In a divided post-war Germany, with most of Berlin’s grand museums in the East, where the communist regime condemned plutocrats of any origin, only museum curators knew of Simon’s rich legacy.

But after reunification, when Berlin’s museums scrutinized the provenance of works that had once belonged to Jewish families, Simon’s role in building those institutions re-emerged.

“He’s one of the most extraordinary personalities who lived in Berlin, or in Europe,” said Bernd Schultz, an enthusiastic promoter of Simon’s legacy. Schultz, who is the editor of “James Simon; Philanthropist and Patron of the Arts” (Prestel, 2007), said that no other names were considered for the new structure on Museum Island.

That naming also eyes the future, and to the prospect of another James Simon emerging, perhaps even from the ranks of philanthropic families driven out of Germany by Hitler.

“It needs to be built up,” said Peter-Klaus Schuster, general director of the State Museums of Berlin. Schuster noted that private-museum philanthropy is below 1905 levels in Berlin because of the Nazi persecution of Jewish benefactors and because of capital flight from the once-divided city.

Even as some Jewish families are struggling to recover art seized by the Nazis, this odd gamble could be working; Tim Simon hopes to take the current exhibition for a tour of the United States in several years, after the works are shown in the renovated Neues Museum in 2012–2013.

Across Berlin, a museum is devoted to the collection of Heinz Berggruen, the Jewish art dealer who fled his native city in the 1930s and lived out his final years above the building’s galleries as a guest of the German government. Chancellor Angela Merkel, who attended Berggruen’s funeral, donated a second building next door for art collected by Berggruen’s sons. Photographer Helmut Newton (1920–2004, born Helmut Neustädter), who fled the persecution of Jews after Kristallnacht, left his collection to the Prussian Cultural Heritage Foundation in 2003.
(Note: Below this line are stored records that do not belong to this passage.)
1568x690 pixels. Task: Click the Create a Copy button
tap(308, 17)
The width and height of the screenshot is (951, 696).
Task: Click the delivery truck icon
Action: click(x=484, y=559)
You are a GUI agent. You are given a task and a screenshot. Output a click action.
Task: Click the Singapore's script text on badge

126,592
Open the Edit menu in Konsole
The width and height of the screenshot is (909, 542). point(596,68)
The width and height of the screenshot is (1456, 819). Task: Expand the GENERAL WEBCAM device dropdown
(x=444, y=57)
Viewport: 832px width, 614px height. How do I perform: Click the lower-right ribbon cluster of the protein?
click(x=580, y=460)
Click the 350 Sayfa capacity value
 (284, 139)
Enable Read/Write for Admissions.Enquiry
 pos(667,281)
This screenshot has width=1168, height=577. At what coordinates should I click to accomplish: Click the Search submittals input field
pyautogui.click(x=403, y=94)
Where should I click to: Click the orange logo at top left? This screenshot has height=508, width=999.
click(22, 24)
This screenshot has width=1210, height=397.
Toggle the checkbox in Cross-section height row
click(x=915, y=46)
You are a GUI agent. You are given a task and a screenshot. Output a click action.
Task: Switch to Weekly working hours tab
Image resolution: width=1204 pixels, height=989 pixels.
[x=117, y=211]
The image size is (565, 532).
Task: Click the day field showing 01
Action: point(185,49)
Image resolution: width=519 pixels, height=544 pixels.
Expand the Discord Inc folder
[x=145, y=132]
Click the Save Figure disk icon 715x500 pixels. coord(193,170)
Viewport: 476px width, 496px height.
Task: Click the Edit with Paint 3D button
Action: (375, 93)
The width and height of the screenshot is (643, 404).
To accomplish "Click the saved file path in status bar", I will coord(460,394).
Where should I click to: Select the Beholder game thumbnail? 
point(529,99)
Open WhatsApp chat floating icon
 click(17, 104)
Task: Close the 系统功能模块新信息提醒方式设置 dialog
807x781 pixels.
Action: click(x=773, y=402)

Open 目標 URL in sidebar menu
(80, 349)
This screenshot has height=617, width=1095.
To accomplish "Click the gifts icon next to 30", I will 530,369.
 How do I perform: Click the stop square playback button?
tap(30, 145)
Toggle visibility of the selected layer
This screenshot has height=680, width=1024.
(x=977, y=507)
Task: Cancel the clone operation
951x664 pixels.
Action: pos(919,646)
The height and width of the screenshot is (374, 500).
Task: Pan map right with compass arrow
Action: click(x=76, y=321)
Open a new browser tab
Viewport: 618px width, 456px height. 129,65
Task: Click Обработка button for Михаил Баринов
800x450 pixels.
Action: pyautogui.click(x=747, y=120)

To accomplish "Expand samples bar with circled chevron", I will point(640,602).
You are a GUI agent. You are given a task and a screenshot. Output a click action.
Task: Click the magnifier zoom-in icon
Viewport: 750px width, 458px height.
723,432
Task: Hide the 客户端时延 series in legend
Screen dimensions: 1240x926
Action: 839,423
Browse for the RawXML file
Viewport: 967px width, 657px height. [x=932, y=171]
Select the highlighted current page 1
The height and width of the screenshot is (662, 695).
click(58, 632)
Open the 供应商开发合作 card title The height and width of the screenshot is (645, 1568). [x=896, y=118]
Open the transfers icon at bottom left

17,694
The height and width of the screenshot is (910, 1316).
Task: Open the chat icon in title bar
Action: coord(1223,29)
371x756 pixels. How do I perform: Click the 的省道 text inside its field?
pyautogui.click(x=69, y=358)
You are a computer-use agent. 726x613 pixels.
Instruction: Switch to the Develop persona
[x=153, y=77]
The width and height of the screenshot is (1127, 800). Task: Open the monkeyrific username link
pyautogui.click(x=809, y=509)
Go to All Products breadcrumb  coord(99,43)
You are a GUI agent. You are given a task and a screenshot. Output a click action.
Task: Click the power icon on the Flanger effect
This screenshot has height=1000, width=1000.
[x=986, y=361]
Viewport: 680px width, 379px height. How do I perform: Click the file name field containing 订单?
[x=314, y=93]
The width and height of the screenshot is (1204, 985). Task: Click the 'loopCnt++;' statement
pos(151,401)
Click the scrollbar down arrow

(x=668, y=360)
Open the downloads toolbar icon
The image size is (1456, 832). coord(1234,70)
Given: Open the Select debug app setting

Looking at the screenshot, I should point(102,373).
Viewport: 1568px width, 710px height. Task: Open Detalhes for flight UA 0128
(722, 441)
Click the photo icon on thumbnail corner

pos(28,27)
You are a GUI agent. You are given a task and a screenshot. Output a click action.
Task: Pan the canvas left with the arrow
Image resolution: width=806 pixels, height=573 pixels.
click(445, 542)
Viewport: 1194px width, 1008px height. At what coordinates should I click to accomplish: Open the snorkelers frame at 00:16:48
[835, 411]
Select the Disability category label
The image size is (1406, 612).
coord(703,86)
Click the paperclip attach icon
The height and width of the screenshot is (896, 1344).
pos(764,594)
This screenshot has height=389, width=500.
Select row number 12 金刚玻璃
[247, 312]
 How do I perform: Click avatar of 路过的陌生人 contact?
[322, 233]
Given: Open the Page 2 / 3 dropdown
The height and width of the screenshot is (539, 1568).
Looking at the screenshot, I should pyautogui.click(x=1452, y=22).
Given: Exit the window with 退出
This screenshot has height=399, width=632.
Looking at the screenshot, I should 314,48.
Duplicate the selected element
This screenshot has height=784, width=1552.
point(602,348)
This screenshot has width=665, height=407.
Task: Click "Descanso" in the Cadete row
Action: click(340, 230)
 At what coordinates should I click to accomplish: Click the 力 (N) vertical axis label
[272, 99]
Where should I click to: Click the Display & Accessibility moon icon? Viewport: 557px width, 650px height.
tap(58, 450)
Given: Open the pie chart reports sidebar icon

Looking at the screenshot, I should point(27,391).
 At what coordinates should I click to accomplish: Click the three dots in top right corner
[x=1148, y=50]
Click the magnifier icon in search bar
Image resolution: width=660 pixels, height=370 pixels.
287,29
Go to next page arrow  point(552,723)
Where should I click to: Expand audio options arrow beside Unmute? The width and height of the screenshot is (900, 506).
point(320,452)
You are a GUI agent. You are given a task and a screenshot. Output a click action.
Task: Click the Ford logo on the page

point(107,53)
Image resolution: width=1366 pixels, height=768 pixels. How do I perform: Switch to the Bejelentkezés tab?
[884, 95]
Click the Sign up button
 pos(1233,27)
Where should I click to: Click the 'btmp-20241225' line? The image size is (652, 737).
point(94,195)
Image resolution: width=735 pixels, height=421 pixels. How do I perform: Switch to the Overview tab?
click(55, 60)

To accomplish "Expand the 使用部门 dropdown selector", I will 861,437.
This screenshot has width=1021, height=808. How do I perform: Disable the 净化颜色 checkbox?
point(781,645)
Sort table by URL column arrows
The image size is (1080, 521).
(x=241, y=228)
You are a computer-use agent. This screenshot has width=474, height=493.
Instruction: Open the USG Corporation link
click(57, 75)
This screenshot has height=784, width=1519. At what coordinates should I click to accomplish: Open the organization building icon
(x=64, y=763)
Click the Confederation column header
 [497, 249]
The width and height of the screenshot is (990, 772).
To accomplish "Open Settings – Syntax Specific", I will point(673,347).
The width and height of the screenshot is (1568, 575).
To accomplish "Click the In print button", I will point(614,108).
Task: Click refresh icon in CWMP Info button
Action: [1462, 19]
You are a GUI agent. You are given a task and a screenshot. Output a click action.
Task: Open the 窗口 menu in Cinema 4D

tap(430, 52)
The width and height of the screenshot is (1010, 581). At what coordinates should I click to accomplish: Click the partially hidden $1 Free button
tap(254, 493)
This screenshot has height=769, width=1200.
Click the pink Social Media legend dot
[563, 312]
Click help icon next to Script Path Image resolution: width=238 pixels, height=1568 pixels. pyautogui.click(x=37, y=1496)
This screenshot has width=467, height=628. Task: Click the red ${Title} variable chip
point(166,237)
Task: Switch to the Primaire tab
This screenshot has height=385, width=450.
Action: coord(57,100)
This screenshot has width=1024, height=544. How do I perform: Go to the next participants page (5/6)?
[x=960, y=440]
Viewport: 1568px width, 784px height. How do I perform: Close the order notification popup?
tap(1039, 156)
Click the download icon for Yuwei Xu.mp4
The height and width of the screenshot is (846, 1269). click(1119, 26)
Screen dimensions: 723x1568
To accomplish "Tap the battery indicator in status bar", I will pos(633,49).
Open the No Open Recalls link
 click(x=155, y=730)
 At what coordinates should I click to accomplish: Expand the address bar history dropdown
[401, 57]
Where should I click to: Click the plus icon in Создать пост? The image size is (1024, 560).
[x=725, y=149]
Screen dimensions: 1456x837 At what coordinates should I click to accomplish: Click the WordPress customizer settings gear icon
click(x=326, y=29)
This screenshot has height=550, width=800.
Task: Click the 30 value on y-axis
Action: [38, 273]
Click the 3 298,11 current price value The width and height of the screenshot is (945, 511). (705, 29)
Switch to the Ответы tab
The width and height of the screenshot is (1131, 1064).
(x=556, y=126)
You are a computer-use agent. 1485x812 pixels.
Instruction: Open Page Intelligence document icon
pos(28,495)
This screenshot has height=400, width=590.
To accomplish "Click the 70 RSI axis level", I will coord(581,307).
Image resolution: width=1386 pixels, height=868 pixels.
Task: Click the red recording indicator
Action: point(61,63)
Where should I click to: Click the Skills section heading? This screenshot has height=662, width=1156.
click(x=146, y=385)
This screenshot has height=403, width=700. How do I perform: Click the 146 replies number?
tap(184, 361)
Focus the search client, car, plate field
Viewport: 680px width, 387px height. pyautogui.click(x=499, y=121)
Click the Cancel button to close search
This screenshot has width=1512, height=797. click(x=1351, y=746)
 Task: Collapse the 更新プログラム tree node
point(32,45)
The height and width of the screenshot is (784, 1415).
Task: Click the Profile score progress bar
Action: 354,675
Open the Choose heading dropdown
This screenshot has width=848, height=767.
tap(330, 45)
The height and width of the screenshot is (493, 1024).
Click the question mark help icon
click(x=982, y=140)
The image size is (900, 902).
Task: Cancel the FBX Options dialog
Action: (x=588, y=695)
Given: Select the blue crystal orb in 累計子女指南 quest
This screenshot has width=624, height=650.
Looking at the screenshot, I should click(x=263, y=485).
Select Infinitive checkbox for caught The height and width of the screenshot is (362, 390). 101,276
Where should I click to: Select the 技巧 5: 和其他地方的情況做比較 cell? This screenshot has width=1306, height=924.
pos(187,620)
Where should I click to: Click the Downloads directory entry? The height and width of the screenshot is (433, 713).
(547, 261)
The notion of renewed ties with Berlin has some Jews perplexed. “Now, they love you to death,” said Tom Freudenheim, the German-born former deputy director of the Jewish Museum in Berlin. Freudenheim’s family fled Berlin in the late 1930s.

Skeptics such as Henryk Broder, a writer for Der Spiegel who is Jewish, doubts that much good will is left on the Jewish side: “They were robbed of everything, and now they should come back and support this German cultural initiative? Why should they do it?”

Broder also questioned whether the museums needed money from a new generation of Jewish donors. “They are already heavily funded,” he said by telephone from Berlin.

Yet funds may still run short of ambitions in Berlin, where three museums on Museum Island are under renovation or construction, and a fourth, devoted to non-Western cultures, is planned.

The result could be an odd twist on history. A decade ago, the German state built the Jewish Museum in Berlin, Daniel Libeskind’s austere monument to a once-flourishing community. Could Jews, in the tradition of James Simon, rebuild monuments to Germany and fill them with art alongside Simon’s now priceless gifts?

For the would-be James Simon, the task today is impossible. Too few great works of art are on the market for far too much money. And recognition is another hurdle. As Simon himself once remarked chillingly, “One should never saddle anyone with the burden of gratitude.”

David D’Arcy is a New York correspondent for The Art Newspaper.